Aim of the task – Within the records below, reproduce without change the lines from the line that has "Screen dimensions: 806x751" through the line that has "Close dialog with the Zavřít button", and only those.

(Stored items)
- Opening Delimiter -

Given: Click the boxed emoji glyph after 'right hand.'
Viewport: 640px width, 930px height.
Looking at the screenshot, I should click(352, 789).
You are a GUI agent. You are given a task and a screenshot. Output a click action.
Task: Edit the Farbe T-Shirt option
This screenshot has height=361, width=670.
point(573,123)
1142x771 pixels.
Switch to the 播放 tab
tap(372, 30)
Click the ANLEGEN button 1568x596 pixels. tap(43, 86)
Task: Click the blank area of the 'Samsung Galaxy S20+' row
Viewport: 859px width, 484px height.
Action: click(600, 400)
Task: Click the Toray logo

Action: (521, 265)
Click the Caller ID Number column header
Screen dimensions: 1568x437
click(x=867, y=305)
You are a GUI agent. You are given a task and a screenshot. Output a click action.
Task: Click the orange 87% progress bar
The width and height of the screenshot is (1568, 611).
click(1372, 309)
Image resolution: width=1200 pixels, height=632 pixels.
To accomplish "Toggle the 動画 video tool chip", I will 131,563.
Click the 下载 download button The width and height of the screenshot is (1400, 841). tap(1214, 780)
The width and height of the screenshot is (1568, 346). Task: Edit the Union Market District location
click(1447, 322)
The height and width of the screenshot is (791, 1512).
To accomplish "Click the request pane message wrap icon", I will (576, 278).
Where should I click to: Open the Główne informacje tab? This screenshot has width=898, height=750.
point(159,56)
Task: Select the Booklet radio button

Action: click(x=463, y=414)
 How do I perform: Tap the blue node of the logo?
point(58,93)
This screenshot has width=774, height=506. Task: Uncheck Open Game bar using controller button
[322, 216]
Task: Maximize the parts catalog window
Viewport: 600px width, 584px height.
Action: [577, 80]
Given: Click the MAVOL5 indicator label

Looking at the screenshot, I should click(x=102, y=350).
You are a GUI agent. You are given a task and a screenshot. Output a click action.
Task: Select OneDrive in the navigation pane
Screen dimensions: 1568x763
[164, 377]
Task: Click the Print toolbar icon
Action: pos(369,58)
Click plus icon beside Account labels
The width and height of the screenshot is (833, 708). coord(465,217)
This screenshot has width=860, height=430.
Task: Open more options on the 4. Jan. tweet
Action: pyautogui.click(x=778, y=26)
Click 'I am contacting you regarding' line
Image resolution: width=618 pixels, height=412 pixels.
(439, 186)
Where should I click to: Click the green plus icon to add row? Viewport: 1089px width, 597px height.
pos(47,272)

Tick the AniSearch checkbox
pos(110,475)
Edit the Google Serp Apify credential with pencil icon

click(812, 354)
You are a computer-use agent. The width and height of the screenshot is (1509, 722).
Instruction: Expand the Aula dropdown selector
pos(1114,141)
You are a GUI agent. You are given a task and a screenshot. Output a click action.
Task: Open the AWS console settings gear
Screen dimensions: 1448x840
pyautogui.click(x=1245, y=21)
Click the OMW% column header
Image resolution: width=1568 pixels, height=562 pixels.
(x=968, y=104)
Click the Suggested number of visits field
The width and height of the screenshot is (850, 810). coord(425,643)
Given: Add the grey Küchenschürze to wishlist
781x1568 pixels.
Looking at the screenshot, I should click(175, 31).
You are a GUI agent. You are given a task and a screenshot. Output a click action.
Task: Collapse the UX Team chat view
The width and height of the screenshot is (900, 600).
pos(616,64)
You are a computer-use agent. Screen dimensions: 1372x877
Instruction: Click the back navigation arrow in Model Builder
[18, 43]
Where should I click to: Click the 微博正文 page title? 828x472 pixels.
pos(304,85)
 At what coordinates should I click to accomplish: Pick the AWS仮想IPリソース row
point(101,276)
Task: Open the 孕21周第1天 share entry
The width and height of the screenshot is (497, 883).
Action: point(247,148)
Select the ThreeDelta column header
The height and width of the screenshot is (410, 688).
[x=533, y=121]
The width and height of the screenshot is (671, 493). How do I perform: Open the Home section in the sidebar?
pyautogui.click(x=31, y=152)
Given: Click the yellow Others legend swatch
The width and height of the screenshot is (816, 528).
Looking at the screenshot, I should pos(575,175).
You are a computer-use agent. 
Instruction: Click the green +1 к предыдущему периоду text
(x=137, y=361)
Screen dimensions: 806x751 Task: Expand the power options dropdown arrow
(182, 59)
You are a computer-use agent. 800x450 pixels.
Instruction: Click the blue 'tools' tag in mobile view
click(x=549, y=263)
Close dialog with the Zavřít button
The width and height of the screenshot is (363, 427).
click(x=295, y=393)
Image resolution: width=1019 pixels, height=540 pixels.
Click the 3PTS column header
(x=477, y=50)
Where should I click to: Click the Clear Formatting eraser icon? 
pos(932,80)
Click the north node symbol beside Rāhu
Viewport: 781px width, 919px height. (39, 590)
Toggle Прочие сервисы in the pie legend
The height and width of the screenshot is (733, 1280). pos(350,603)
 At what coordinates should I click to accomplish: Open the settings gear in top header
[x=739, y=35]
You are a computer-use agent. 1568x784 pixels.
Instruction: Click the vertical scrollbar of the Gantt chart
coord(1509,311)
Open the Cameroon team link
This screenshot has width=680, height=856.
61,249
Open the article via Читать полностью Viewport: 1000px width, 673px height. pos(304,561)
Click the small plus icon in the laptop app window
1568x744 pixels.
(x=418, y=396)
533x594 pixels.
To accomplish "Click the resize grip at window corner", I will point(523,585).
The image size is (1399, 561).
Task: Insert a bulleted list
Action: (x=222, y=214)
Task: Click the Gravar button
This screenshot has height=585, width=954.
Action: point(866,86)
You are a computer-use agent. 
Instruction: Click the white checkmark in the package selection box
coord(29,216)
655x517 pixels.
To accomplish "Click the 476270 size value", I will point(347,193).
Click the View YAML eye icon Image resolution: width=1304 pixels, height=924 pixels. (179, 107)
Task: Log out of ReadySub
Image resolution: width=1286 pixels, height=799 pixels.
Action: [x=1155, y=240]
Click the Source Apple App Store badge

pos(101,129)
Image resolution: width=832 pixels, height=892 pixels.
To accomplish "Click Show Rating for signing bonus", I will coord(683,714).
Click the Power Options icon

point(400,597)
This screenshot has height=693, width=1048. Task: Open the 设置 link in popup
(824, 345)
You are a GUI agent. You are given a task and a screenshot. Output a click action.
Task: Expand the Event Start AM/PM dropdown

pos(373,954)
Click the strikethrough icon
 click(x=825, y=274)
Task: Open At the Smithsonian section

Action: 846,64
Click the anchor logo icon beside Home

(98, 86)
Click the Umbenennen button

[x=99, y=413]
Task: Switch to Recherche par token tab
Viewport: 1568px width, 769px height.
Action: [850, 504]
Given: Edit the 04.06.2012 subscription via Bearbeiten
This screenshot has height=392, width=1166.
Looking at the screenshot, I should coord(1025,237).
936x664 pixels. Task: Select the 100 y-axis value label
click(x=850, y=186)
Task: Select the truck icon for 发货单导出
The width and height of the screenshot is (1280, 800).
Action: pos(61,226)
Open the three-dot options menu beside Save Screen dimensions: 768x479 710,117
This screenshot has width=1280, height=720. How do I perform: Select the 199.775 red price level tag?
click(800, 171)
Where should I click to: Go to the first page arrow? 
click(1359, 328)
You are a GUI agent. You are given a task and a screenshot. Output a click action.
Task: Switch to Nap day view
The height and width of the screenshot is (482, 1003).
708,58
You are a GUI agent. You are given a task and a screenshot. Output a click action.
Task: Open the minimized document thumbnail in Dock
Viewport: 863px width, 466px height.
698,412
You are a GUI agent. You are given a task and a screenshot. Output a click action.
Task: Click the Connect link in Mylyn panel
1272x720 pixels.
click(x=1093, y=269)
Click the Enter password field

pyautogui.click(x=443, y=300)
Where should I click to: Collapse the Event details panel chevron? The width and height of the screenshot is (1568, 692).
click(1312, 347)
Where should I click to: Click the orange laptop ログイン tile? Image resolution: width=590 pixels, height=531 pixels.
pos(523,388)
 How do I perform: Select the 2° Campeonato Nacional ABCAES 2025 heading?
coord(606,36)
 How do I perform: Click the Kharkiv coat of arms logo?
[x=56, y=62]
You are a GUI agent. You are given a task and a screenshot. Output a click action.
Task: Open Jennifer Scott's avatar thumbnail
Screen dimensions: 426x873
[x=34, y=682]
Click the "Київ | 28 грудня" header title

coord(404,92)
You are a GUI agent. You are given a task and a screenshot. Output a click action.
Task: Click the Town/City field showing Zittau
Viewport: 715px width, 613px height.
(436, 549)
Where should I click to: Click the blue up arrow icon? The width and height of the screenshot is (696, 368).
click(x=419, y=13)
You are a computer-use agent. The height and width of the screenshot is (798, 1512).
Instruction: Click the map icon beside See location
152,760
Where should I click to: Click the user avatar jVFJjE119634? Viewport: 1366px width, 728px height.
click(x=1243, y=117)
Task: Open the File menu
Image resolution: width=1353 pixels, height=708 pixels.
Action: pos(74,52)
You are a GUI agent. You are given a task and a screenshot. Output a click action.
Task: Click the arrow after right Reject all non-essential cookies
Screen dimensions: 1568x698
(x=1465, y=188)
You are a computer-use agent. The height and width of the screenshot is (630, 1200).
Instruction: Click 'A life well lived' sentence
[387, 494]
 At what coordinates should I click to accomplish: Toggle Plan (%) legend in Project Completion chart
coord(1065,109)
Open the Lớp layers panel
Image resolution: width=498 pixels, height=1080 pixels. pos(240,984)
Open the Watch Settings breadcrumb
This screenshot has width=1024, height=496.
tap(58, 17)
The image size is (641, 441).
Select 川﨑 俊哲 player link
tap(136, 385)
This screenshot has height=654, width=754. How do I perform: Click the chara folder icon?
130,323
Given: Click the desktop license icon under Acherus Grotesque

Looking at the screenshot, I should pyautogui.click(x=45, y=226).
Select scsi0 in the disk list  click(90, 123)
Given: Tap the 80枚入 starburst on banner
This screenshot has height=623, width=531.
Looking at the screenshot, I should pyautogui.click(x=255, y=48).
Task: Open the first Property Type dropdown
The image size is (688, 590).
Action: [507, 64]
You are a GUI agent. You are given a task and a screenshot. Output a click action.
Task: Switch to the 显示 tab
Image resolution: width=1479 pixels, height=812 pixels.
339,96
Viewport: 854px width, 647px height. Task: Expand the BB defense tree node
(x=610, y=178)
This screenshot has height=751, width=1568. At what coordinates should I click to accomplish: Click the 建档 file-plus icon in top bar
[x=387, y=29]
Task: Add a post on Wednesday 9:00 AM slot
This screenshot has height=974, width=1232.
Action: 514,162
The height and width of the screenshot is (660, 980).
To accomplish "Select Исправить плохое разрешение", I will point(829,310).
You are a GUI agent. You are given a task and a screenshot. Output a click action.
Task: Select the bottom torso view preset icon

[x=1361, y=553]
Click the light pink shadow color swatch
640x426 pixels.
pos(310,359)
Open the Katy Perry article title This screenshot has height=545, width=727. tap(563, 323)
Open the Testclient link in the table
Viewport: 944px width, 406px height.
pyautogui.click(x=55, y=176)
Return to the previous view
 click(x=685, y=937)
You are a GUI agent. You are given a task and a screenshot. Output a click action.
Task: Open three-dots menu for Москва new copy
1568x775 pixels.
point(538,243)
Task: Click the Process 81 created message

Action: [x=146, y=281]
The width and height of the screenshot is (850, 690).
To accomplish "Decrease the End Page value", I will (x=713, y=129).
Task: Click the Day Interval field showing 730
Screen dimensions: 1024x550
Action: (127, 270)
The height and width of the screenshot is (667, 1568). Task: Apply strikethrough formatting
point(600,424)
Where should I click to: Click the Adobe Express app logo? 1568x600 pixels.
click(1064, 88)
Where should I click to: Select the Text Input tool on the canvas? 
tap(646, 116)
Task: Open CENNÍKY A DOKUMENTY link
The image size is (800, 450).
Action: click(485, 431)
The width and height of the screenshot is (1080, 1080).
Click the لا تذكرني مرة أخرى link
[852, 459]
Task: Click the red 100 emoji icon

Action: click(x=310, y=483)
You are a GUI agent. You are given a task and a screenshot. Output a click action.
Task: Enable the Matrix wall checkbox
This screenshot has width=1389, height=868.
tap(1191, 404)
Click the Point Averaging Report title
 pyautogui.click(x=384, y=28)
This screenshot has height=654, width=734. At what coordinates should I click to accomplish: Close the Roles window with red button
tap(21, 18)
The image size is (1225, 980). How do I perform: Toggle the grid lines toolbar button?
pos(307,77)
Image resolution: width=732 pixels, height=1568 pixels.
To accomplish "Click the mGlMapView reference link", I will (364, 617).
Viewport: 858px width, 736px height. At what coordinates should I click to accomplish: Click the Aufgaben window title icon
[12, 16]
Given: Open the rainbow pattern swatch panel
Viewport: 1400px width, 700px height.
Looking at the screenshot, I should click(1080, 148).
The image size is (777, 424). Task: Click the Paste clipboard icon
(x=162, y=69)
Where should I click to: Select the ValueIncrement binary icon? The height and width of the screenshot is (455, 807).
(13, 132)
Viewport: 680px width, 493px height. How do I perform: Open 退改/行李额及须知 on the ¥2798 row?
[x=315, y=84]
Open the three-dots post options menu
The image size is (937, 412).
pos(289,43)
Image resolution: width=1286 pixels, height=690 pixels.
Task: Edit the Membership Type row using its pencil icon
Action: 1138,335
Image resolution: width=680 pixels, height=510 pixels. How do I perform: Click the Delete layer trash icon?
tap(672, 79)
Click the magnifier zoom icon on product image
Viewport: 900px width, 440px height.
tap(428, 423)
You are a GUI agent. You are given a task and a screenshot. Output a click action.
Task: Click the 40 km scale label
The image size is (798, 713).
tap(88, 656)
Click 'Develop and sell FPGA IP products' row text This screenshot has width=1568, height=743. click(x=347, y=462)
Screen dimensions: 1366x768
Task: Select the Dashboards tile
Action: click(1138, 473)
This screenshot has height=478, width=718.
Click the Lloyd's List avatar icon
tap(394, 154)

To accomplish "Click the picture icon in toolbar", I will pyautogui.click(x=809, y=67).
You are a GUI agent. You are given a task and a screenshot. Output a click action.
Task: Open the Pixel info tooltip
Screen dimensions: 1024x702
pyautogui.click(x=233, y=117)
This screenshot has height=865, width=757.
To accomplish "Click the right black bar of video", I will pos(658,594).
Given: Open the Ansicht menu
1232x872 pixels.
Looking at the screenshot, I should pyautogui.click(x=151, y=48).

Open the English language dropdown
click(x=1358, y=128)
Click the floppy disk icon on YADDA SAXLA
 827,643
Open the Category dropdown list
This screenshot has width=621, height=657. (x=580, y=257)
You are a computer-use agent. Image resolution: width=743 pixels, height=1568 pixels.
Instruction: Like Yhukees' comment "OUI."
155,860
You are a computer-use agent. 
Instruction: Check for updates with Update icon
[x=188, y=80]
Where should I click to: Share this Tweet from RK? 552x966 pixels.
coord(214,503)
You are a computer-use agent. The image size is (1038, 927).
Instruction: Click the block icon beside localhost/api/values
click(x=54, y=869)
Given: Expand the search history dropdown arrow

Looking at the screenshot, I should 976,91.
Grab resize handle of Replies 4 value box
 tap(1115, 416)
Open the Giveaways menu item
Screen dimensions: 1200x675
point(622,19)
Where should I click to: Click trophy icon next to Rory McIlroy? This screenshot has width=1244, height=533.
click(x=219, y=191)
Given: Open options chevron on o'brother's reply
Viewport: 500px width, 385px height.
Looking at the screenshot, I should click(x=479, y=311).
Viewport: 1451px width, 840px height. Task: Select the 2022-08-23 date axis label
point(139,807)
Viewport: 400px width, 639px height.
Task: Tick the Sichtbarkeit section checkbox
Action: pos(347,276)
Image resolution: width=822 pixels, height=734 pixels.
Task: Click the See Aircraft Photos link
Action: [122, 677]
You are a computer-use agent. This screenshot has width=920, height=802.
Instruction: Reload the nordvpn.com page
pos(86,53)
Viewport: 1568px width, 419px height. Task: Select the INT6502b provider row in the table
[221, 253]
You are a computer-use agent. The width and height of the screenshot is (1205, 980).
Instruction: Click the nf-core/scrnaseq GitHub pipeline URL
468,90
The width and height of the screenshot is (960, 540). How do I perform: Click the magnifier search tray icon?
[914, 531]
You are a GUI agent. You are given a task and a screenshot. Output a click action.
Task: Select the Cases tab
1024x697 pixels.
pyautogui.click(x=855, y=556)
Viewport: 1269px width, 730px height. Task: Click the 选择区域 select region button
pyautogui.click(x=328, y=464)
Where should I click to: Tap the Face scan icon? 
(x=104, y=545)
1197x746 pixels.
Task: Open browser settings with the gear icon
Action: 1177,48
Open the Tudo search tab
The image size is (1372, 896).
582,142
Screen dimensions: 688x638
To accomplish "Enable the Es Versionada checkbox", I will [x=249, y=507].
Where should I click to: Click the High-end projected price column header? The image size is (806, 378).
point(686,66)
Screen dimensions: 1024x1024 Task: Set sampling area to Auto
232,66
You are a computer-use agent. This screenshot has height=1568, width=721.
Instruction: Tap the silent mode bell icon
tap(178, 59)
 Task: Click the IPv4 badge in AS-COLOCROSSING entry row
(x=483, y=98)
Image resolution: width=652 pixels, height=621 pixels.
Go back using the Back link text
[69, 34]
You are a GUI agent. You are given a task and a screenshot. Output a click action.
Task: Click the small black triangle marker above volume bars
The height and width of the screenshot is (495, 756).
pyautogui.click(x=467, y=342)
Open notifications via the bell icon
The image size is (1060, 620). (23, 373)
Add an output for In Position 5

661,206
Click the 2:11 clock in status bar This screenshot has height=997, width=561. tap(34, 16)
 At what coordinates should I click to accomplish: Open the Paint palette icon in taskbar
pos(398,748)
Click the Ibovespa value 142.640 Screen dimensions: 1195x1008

- Closing Delimiter -

Result –
Screen dimensions: 806x751 Task: Expand the power options dropdown arrow
(182, 59)
You are a computer-use agent. 800x450 pixels.
Instruction: Click the blue 'tools' tag in mobile view
click(x=549, y=263)
Close dialog with the Zavřít button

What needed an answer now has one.